[WHAT YOU NEED TO DO]
Return only those lines of the listing that hold the word "item".

DATASET RECORDS START

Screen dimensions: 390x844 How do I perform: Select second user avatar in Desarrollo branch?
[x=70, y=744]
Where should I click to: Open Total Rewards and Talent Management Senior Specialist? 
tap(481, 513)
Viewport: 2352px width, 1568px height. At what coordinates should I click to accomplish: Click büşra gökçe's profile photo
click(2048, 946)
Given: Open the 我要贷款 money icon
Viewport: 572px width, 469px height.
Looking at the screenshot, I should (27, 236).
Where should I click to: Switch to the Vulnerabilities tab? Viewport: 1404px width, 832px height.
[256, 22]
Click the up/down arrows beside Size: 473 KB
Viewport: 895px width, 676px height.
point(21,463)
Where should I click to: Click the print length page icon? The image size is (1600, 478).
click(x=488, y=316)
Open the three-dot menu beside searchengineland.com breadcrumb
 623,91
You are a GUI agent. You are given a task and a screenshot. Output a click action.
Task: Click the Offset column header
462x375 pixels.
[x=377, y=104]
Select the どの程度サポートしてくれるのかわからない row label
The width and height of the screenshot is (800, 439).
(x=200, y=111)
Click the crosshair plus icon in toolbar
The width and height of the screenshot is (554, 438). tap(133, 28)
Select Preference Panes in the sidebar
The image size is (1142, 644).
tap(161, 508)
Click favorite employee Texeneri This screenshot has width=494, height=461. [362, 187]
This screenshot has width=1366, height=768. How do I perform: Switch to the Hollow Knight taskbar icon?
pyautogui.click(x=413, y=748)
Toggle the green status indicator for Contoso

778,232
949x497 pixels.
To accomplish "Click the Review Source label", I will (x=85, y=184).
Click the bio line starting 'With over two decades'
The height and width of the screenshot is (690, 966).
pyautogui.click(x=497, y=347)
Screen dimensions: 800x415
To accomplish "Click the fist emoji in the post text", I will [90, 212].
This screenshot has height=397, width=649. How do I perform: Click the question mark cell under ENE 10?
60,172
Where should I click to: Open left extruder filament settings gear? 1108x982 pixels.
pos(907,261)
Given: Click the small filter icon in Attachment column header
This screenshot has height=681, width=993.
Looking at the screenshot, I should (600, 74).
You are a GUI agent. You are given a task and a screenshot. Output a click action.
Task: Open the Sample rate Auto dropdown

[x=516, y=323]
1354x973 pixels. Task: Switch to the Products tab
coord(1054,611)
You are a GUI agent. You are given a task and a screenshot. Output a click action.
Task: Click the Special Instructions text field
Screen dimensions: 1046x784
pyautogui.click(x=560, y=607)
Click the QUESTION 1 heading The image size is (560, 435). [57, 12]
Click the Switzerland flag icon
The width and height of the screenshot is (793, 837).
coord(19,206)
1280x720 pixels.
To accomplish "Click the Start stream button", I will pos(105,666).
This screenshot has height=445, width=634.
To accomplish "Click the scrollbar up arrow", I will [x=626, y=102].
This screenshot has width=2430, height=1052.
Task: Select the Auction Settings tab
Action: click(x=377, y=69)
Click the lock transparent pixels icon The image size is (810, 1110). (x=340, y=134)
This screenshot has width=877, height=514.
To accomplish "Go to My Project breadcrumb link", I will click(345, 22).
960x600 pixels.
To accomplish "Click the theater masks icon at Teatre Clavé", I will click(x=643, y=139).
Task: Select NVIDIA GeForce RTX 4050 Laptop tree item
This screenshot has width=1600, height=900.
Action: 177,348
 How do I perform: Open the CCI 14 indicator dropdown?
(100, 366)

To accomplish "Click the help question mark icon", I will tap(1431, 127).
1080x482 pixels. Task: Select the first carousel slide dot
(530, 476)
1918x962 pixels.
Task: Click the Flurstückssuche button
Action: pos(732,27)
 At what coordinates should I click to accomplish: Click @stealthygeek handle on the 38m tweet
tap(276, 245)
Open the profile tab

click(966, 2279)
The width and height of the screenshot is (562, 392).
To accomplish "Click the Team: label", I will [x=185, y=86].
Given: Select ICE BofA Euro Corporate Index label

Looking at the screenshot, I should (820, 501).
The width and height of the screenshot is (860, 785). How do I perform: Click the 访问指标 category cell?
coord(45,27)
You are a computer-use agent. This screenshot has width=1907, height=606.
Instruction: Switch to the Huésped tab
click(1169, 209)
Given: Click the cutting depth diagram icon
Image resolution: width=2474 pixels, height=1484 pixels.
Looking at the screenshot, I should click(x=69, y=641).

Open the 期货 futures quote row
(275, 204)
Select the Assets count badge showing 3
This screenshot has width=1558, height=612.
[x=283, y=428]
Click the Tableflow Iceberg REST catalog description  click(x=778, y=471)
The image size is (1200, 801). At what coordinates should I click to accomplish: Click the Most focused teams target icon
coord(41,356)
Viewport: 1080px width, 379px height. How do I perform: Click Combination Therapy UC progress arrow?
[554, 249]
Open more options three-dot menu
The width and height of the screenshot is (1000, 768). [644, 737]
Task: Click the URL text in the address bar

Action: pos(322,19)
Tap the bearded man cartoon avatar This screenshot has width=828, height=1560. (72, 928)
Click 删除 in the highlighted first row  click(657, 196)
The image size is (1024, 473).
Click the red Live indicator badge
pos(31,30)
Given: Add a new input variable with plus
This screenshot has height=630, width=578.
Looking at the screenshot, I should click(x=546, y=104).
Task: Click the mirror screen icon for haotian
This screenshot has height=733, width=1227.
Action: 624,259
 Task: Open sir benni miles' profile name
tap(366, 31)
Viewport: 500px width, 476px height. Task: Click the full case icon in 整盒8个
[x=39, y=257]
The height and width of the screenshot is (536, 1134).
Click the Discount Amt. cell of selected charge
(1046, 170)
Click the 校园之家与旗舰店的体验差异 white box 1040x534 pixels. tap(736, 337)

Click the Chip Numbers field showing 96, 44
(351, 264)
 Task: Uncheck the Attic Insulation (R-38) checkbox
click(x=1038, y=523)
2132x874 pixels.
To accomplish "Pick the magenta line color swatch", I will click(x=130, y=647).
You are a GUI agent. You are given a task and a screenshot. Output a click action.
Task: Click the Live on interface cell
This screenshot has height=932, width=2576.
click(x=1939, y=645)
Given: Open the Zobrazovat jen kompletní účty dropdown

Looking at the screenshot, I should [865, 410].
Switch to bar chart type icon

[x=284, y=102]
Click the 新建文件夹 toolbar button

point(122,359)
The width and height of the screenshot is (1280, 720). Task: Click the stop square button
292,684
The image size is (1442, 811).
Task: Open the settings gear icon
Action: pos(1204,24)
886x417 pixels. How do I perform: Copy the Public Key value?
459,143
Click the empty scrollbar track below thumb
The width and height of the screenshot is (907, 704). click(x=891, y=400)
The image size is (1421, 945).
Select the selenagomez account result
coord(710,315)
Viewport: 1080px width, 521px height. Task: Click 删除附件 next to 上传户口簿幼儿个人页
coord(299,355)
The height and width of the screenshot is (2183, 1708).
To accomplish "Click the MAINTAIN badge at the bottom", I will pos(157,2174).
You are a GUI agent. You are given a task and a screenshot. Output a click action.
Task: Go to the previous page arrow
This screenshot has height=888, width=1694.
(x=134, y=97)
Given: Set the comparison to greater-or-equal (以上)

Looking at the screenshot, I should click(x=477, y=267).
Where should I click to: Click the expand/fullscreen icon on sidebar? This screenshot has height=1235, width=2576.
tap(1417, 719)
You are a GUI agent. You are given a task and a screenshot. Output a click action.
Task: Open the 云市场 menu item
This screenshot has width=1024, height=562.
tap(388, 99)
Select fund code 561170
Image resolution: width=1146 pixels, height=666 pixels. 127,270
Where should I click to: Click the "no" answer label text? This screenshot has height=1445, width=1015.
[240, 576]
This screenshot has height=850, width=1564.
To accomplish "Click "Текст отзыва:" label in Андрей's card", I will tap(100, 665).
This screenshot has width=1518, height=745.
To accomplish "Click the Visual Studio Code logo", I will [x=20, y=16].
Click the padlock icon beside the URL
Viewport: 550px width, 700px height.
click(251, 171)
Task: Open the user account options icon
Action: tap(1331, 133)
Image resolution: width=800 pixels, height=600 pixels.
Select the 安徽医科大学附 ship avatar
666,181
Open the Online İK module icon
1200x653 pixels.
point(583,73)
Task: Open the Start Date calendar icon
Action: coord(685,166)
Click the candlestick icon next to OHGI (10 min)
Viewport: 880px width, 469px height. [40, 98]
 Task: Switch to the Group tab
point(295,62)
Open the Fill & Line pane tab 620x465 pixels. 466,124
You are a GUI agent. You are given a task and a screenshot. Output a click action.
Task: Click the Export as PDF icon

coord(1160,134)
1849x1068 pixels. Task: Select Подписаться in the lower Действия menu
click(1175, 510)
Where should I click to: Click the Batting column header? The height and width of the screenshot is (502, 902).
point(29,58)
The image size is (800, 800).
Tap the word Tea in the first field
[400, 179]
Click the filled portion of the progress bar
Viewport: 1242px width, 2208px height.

DATASET RECORDS END

[ANSWER AREA]
Task: Select NVIDIA GeForce RTX 4050 Laptop tree item
Task: Open the 云市场 menu item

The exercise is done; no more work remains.